[Stored records]
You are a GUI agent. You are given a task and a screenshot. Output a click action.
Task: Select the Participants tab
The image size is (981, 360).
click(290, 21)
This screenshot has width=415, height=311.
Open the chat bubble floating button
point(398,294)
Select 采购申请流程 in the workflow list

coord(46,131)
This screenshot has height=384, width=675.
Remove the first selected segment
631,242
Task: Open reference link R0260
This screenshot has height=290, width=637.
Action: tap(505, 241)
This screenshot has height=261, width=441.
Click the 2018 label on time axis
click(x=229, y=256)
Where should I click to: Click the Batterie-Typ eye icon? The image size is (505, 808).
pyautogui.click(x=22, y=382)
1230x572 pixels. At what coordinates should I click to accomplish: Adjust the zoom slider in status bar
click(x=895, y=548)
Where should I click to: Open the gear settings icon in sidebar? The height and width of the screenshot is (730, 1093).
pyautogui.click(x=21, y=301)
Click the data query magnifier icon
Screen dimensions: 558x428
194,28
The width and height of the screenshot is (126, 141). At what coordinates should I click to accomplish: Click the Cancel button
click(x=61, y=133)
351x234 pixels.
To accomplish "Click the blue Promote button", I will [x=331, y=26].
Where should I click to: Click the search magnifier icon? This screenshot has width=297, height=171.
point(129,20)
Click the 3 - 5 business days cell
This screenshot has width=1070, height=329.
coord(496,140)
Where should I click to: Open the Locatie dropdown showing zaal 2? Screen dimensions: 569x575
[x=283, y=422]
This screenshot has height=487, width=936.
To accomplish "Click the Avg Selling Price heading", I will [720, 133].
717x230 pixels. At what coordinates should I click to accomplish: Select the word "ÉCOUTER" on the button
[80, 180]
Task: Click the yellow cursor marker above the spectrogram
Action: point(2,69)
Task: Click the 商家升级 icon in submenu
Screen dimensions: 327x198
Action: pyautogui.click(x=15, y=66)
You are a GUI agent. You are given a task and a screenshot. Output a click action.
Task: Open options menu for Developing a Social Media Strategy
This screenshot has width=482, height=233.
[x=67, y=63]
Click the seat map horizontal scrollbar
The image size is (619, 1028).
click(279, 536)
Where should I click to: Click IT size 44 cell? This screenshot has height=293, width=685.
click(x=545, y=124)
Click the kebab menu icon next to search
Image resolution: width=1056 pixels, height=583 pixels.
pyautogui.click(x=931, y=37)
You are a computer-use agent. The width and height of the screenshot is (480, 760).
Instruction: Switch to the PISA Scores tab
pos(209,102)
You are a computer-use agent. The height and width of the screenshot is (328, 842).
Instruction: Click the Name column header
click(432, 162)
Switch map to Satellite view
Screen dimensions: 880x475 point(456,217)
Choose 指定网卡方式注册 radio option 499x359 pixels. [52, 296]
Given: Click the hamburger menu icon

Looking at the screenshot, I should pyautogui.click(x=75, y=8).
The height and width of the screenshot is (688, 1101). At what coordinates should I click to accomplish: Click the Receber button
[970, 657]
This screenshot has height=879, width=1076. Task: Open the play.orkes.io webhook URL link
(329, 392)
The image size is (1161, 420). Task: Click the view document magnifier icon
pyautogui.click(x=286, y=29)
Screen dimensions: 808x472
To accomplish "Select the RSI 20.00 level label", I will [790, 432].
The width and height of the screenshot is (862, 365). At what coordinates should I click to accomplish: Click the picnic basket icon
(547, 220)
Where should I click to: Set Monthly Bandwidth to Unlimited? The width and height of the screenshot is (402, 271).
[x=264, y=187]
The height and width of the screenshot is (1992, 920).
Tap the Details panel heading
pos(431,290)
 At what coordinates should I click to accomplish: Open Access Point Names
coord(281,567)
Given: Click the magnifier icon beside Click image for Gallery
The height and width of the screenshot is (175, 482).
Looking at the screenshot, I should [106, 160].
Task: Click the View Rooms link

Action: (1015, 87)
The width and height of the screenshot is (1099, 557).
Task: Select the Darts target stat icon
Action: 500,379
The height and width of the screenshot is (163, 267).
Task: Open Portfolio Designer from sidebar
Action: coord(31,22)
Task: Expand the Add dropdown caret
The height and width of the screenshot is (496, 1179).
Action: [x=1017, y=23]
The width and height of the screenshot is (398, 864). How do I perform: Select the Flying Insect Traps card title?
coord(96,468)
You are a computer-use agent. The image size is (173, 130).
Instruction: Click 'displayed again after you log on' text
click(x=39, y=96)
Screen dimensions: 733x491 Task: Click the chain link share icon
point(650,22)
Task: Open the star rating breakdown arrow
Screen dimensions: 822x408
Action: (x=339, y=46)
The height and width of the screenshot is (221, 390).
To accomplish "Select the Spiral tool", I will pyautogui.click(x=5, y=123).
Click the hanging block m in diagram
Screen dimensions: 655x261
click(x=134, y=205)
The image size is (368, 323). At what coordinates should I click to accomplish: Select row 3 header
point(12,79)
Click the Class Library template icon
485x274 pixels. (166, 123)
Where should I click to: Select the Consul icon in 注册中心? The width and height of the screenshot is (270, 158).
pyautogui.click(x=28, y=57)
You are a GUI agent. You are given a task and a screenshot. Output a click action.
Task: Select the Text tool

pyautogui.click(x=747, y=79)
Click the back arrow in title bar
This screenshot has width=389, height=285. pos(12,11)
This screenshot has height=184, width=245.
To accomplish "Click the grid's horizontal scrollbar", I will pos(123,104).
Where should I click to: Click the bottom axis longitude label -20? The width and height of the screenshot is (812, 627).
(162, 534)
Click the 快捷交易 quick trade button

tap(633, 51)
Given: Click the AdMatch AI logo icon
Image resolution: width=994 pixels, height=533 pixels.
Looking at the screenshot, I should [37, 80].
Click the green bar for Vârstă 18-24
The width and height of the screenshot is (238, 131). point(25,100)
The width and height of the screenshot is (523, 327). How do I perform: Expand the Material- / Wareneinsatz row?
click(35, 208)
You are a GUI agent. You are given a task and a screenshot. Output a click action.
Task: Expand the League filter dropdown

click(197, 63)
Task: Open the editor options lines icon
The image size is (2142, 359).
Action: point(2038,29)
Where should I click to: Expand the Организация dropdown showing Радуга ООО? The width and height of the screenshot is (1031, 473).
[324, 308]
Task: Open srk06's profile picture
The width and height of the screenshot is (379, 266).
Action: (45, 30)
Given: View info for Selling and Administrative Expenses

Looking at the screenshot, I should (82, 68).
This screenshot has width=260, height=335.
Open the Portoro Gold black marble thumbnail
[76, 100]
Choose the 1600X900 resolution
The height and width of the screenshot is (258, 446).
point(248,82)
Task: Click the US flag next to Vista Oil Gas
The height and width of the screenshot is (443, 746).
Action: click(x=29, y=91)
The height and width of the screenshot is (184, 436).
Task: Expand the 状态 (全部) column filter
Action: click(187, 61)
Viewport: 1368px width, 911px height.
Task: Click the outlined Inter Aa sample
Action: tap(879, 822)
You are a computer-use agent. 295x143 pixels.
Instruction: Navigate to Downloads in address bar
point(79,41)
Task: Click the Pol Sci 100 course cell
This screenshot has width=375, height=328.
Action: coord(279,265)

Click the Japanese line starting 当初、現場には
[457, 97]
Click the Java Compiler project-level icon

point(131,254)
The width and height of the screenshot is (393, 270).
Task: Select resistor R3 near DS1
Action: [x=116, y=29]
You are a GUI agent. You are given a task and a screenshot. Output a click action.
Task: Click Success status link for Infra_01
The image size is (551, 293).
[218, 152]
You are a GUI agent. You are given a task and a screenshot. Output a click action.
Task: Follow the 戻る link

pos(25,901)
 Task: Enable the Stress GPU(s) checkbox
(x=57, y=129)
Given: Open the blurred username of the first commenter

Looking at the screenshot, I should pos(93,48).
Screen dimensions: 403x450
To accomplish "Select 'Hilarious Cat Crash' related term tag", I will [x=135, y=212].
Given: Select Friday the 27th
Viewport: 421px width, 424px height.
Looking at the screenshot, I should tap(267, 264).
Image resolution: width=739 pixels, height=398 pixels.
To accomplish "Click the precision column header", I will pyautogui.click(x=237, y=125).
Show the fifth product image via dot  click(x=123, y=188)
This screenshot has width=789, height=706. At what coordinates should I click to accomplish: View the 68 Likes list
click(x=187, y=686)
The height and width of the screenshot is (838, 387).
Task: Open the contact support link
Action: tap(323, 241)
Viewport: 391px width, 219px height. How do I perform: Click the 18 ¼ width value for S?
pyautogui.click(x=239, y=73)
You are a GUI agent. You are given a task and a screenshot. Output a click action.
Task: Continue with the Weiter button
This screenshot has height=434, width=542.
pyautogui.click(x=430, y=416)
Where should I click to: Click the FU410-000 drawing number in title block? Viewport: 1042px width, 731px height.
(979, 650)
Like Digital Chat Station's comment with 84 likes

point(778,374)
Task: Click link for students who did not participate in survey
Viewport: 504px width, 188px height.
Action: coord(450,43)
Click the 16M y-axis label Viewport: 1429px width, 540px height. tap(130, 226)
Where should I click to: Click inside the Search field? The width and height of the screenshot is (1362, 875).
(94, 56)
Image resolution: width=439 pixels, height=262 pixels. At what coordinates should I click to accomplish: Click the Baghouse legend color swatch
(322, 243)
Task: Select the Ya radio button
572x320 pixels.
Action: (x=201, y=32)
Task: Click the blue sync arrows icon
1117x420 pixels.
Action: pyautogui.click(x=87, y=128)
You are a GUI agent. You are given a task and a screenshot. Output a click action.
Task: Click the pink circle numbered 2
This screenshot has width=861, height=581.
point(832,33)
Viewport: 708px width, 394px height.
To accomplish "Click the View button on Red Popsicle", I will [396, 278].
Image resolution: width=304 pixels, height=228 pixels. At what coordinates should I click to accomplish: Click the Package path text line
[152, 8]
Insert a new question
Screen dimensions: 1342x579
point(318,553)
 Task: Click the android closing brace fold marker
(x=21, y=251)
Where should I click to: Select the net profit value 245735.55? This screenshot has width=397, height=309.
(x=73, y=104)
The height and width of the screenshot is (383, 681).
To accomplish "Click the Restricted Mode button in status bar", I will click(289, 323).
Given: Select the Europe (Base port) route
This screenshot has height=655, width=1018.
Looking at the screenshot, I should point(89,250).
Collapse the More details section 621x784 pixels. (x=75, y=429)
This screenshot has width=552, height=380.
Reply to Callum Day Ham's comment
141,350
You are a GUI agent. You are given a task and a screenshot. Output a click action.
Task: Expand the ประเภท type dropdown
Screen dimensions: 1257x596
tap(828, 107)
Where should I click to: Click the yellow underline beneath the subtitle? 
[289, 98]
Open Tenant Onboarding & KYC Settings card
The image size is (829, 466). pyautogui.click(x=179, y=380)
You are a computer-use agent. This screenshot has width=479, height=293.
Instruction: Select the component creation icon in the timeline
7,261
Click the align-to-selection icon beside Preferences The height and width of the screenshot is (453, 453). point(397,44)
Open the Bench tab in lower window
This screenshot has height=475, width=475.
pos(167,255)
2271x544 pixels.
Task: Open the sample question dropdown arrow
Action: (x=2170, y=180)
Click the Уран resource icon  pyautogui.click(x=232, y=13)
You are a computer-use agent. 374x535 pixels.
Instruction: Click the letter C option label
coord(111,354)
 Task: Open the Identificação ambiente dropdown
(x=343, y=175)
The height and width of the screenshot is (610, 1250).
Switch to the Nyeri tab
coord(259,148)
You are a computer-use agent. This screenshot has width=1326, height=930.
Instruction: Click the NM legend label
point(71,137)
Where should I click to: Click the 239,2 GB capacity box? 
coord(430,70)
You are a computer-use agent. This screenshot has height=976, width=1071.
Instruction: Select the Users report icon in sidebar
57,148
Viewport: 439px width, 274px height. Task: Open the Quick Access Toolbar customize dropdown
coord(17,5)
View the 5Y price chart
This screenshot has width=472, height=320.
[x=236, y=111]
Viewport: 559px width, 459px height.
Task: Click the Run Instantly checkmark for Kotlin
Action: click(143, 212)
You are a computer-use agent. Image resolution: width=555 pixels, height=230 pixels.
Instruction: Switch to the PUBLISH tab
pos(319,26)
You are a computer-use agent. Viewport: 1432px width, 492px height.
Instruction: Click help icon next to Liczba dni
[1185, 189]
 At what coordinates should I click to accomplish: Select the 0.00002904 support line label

**Try it**: Every line above with the string "beside" in it should be copied into the answer.

**Result**:
Given: Click the magnifier icon beside Click image for Gallery
Click the align-to-selection icon beside Preferences The height and width of the screenshot is (453, 453). point(397,44)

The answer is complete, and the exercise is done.